Course pages 2011–12
Advanced Topics in Computer Systems
This module will attempt to provide an overview of "systems research". This is a very broad field which has existed for over 40 years and which has historically included areas such as operating systems, database systems, file systems, distributed systems and networking, to name but a few. The course will thus necessarily cover only a tiny subset of the field. Many good ideas in systems research are the result of discussing and debating previous work. A primary aim of this course therefore will be to educate students in the art of critical thinking: the ability to argue for and/or against a particular approach or idea. This will be done by having students read and critique a set of papers each week. In addition, each week will include presentations from a number of participants which aim to advocate or criticise each piece of work.
The syllabus for this course will vary from year to year so as to cover a mixture of older and more contemporary systems papers.

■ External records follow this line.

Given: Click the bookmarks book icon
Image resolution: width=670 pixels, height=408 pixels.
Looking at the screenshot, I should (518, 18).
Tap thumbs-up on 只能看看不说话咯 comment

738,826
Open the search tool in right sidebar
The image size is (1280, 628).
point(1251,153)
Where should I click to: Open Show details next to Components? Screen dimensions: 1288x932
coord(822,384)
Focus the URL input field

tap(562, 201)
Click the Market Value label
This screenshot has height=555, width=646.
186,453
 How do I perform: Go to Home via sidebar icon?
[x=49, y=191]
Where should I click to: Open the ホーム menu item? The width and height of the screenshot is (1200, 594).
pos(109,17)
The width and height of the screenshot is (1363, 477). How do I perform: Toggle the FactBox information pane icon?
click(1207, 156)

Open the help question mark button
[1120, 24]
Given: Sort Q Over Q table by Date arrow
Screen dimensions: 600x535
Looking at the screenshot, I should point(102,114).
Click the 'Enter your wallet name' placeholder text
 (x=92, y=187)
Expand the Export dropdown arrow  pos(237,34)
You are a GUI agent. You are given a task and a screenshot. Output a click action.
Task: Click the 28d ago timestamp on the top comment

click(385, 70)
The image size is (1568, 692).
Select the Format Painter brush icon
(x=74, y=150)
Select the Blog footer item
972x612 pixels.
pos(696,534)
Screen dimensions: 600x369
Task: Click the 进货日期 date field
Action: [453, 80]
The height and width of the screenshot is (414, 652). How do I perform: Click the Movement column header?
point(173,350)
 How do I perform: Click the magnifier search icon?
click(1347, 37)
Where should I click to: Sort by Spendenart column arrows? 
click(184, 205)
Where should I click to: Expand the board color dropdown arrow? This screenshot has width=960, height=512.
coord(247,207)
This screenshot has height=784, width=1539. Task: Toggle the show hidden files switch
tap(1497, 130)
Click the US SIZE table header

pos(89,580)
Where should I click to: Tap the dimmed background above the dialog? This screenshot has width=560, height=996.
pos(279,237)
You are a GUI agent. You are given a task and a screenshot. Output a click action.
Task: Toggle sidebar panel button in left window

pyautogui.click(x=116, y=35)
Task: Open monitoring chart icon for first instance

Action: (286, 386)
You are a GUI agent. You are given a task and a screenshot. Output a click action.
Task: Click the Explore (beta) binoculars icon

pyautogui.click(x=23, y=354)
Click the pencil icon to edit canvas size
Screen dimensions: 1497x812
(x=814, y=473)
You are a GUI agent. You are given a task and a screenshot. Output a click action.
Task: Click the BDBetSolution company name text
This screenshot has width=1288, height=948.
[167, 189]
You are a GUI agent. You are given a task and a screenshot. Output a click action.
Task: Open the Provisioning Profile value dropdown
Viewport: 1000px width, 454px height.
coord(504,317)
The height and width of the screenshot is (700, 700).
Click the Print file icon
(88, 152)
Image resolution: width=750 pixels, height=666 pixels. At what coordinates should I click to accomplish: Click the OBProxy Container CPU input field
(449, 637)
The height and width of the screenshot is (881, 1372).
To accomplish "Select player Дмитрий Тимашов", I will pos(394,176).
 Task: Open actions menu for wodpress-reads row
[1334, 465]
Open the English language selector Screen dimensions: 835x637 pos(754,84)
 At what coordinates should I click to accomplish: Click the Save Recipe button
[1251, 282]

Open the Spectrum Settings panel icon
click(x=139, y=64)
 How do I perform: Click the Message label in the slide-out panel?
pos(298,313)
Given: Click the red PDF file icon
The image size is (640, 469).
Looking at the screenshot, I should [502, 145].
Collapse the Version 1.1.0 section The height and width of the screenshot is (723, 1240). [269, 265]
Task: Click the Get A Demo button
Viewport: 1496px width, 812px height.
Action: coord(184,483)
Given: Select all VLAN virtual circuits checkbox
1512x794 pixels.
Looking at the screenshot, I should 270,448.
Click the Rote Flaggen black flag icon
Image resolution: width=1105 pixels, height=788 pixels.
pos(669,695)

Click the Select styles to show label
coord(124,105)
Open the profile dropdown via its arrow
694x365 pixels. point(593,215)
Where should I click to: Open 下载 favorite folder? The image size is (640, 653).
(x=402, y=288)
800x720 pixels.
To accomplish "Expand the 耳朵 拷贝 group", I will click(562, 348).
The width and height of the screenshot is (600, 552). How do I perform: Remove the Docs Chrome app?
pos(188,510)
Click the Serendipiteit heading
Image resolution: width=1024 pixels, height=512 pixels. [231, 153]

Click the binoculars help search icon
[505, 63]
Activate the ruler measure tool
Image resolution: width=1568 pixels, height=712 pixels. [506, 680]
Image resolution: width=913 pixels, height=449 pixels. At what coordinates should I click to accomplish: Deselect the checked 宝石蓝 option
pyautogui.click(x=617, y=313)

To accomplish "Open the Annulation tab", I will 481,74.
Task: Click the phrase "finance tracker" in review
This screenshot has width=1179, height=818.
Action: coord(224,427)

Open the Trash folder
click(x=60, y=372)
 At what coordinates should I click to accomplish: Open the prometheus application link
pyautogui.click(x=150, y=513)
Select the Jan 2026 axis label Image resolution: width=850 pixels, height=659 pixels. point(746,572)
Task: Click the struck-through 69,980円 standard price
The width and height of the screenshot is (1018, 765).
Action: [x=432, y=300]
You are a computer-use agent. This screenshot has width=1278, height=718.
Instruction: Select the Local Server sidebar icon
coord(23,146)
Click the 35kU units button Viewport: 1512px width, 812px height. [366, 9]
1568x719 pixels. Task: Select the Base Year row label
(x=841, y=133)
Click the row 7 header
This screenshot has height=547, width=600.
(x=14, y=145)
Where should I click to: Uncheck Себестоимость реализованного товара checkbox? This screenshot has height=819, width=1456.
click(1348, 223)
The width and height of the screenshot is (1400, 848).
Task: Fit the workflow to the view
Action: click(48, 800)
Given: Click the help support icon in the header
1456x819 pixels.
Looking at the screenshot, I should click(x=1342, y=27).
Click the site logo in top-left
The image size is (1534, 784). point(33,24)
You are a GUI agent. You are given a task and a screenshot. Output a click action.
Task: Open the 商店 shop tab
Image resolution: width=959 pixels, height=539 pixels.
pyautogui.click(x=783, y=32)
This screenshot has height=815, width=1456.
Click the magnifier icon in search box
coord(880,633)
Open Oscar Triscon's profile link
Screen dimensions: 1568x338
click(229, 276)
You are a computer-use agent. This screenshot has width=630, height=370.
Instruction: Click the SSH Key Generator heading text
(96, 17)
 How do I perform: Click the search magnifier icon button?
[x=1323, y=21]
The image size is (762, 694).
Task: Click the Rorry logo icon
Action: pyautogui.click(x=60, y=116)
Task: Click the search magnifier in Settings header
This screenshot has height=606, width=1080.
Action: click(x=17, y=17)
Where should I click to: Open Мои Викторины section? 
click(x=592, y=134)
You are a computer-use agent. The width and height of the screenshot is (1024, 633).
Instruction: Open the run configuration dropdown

Contemporary papers will be generally selected from the past 5 years, primarily drawn from high quality conferences such as SOSP, OSDI, ASPLOS, FAST, NSDI and EuroSys.
As an example, the topics for 2010-11 included Systems Research and System Design, OS Structure and Virtual Memory, Systems Virtualization, Bugs, Multicore Operating Systems, Datacenter Storage, Data Intensive Computing and Deterministic Parallelism . See also last year’s full schedule.
The reading each week will generally involve a load equivalent to 2-3 full length papers. Students will be expected to read these in detail and prepare a written summary and critique. In addition, each week will contain one or more short presentations by students for each paper. The types of presentation will include:
- Overview: a balanced presentation of the paper, covering both positive and negative aspects.
- Advocacy: a positive spin on the paper, aiming to convince others of its value.
- Criticism: a negative take on the paper, focusing on its weak spots and omissions.
These presentation roles will be assigned in advance, regardless of the soi disant absolute merit of the paper or the preference of the student. Furthermore, all students – regardless of any assigned presentation role in a given week – will be expected to participate in the class by asking questions and generally entering the debate.
On completion of this module students should have a broad understanding of some key papers and concepts in computer systems research, as well as an appreciation of how to argue for or against any particular idea.
Coursework and practical work
Coursework will be the production of the weekly paper reviews. Practical work will be presenting papers as appropriate, as well as ongoing participation in the class.
Participants on this course will be awarded a percentage score which will be made up of the grades attained for the best ten paper reviews submitted throughout the course.
Most of the reading for this course will be in the form of the selected papers each week. However, the following may be useful background reading to refresh your knowledge from undergraduate courses:
Silberschatz, A., Peterson, J.L. & Galvin, P.C. (2005). Operating systems concepts. Addison-Wesley (7th ed.).
Tanenbaum, A.S. (2008). Modern Operating Systems. Prentice-Hall (3rd ed.).
Bacon, J. & Harris, T. (2003). Operating systems. Addison-Wesley (3rd ed.).
Leffler, S. (1989). The design and implementation of the 4.3BSD Unix operating system. Addison-Wesley.
Solomon, D. & Russinovich, M. (2000). Inside Windows 2000. Microsoft Press (3rd ed.) or Windows internals (2005, 4th ed.).
Hennessy, J. & Patterson, D. (2006). Computer architecture: a quantitative approach. Elsevier (4th ed.). ISBN 978-0-12-370490-0.